Literally, the translation of this pasuk is: “You shall not do violence to your heart.” Horav S. R. Hirsch, zl, observes that the Torah is teaching us that Jews are, by nature, good-hearted and sensitive towards others. It is, therefore, assumed that if Jewish hearts are permitted to give free rein to their natural impulses, they will do good. On the other hand, the individual who does not act with feeling and consideration is selfish and calculating, going against his true-self. Jewish hands are also, by nature, open to the poor and are closed up only by unnatural selfishness. As a result, the Torah admonishes us not to close our hand. Not to give tzedakah, charity, going against our grain, overcoming our natural prosperity to act correctly, with feeling and compassion for the betterment of others.
The heart wants to give. The brain looks at the situation from a rational perspective. The mind feels that each individual should fend for himself. From its cold and calculating perch, it views chesed, acts of kindness, as an infringement upon oneself: “I worked hard to achieve; no one helped me along the way. Why should he be different?” The heart is the seat of compassion, and the Jew is by nature a rachaman, merciful, and a gomel chesed, kind-hearted, with a proclivity towards demonstrating kindness towards others. It is to this tug of war that the Torah speaks: “You shall not make your heart unfeeling; rather, you shall open your hand to him.”

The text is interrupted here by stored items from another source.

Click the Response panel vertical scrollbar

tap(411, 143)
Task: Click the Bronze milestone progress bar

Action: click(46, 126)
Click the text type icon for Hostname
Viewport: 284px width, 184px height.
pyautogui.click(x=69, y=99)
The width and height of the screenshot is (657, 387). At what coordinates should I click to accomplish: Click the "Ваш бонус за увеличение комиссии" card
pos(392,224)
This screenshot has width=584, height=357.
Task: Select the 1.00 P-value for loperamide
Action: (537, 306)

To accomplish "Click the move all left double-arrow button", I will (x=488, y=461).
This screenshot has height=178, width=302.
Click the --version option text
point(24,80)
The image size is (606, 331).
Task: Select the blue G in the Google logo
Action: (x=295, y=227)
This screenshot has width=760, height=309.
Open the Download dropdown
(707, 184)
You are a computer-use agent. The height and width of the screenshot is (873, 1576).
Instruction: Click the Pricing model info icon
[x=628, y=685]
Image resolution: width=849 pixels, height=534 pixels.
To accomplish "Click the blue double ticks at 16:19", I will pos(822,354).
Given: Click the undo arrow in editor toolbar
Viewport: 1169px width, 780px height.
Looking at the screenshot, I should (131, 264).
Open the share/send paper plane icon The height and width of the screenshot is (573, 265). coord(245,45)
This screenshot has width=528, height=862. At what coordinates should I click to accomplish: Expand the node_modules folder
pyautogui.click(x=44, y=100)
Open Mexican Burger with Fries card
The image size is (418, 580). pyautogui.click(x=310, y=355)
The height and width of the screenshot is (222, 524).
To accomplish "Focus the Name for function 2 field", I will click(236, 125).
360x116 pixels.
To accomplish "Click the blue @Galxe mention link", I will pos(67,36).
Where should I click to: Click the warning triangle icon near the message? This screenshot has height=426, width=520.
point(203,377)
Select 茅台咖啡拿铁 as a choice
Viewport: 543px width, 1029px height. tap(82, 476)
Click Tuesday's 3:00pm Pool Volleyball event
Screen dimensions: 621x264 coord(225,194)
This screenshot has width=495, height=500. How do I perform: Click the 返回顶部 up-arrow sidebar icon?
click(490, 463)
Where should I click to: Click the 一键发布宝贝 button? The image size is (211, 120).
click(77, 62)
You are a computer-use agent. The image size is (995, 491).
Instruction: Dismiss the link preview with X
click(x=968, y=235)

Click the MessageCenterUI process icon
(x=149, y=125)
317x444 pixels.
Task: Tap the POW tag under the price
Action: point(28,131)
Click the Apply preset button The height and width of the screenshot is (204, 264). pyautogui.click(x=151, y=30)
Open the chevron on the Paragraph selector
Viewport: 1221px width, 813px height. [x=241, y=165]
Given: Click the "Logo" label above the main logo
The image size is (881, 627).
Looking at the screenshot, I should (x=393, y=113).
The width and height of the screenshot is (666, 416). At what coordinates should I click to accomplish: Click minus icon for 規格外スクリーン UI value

The Torah does not write, “You shall give” but rather, “You shall open.” Our hearts want to give; our minds are attempting to close our hand. The Torah says, “Open that hand;” do what your heart motivates you to do. It is this notion that, throughout the millennia, has produced the wonders of Jewish charity. These acts have designated the Jewish People as the undisputed world leaders of chesed. All who are in distress, who are weighed down by various forms of adversity, know that the welcoming address for all sorts of aid is the Jewish People.
We must underscore that charity and tzedakah are not on the same plane. Tzedakah is not acting out of benevolence, compassion, or generosity. It means doing what is right and just. One is executing his duty as a Jew. There are those who give out of a sense of guilt. They have been inordinately blessed with material bounty. Thus, they feel compelled to split the pot with others. This is not why we give. There are those who feel that what they have is theirs by right. They have worked for it, but they will be noble and kind and give a little to others. This is not why we give. We give neither out of nobility of heart, nor to expiate our guilt for having more than others.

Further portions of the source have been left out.